The Return of the Cranium Scarf
Arguably probably the most talked-about contact from this assortment was McGirr’s re-issuing of the cranium scarf, an icon of the Alexander McQueen universe that early aughts vogue individuals bear in mind fondly and had been understandably enthusiastic about seeing the return of. A pink, massive model of the skull-printed silk accent debuted on the runway tied to a top-handle purse worn by mannequin Sara Caballero, styled alongside an outsized felt hat, ruffled shirt, midi skirt, and buckled ankle boots, all in black. It appeared yet another time later within the present on a male mannequin donning a leather-based jacket and gloves and slim-fit black trousers.
(Picture credit score: Alexander McQueen)
(Picture credit score: Alexander McQueen)
Dandyism at Play
“To me, dandyism is the final word act of decoration; deeply private, playful, and transgressive,” McGirr wrote in a press launch. “It raises questions of character and identification, idealism, and gender. I needed to discover the enduring relevance of the dandy’s radical spirit in our trendy world.” In response to the discharge, McGirr’s preliminary inspiration for F/W 25 got here from Victorian dandies, like Oscar Wilde, Vesta Tilley, and Romaine Brooks, in addition to the Charles Dickens e-book Evening Walks, wherein a personality in London strolls the streets at evening. “It form of bought me eager about this concept of a flaneur, somebody who may be very confident and is aware of themselves actually, rather well, which for me is a energy of McQueen,” McGirr informed Vogue. These beginning factors ultimately led to the beautiful wool tailoring discovered all through the gathering, in addition to the extra intimate and opulent touches like sheer lace and fluid silks that really feel concurrently trendy and paying homage to one other time.
(Picture credit score: Alexander McQueen)
Darkish vs. Gentle
“London, by evening,” the press launch reads, which explains beginning off the present with a complete of 13 ensembles that are not simply black in shade, however darkish in vitality as properly. Darkness and emotion are the McQueen manner, in any case, so it is hardly shocking to see a way of decorative gloom make its manner into McGirr’s providing for the season. The usage of blood pink for languid, flowing attire and wealthy jacquards on sharply tailor-made fits likewise felt becoming for the home. It was the lightness of different seems—a translucent, silk georgette robe in lilac with a lace ruff and cream, silk corsetted minidress that includes an infinite silk organza and pure shearling bolero—that provided simply the correct amount of sentimental, ethereal vitality to the gathering, thus creating an ideal steadiness.
(Picture credit score: Alexander McQueen)
(Picture credit score: Alexander McQueen)
(Picture credit score: Alexander McQueen)
Victorian Particulars
From the laced-up boots with an exaggerated pointed toe to the ruff collars, lace bell sleeves, and total venue, every thing in regards to the F/W 25 present and assortment had been tied to Victorian London. The present house, a part of the French Nationwide Museum of Pure Historical past, was conceptualized by British Tony award-winning artist Tom Scutt, who additionally created an set up for the house. It featured Victorian structure all through, setting the stage for the garments offered inside. The jewellery included “Victorian naturalism and Oscar Wilde-inspired motifs,” in response to the discharge, whereas clothes’ shoulders and collars had been designed with practices used throughout the period.
(Picture credit score: Alexander McQueen)
(Picture credit score: Alexander McQueen)
(Picture credit score: Alexander McQueen)

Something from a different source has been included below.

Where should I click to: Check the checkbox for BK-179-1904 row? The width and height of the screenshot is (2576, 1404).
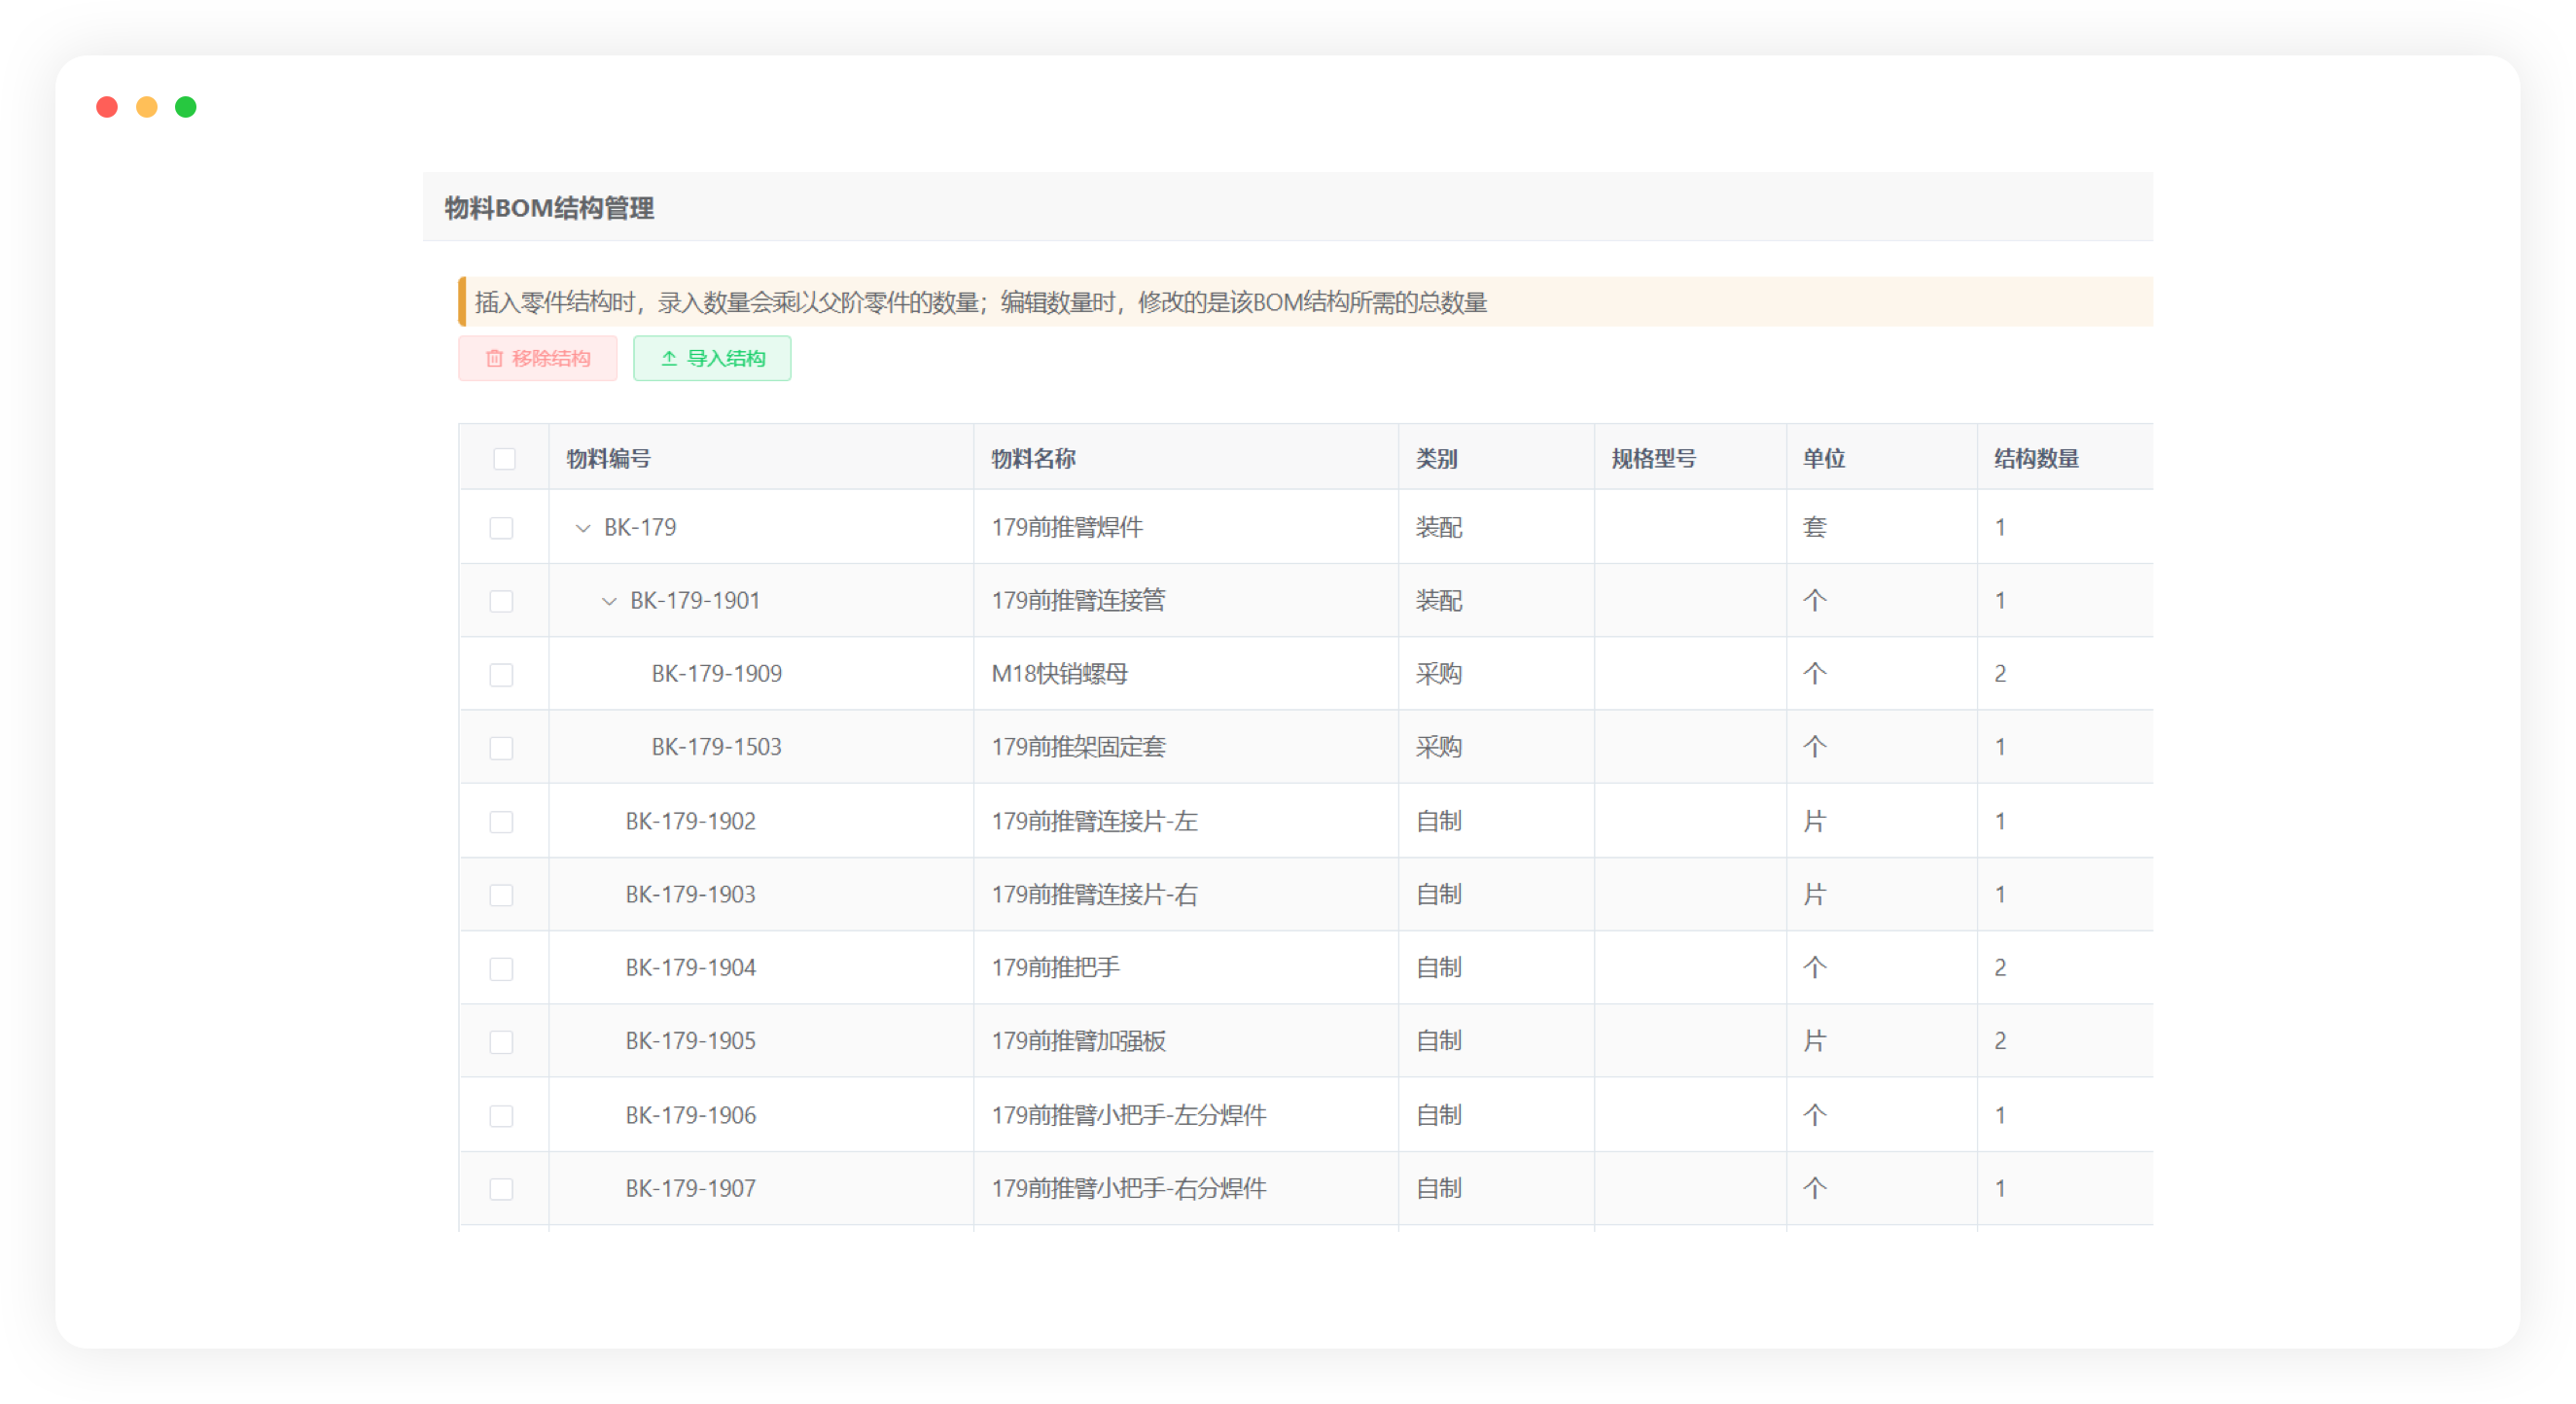pos(503,967)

(Picture credit score: Alexander McQueen)
Gen Z Entrance Row
The 2 most talked-about attendees on the present had been Chappell Roan, who’s been making the rounds in Paris for her first vogue week, and Jeon Soyeon, the South Korean chief of the Ok-pop group (G)I-dle. Each had been wearing McQueen from head to toe, as had been fellow front-row company like Sofia Isella, Georgia Davies, and WWW’s former cowl star Pinkpantheress.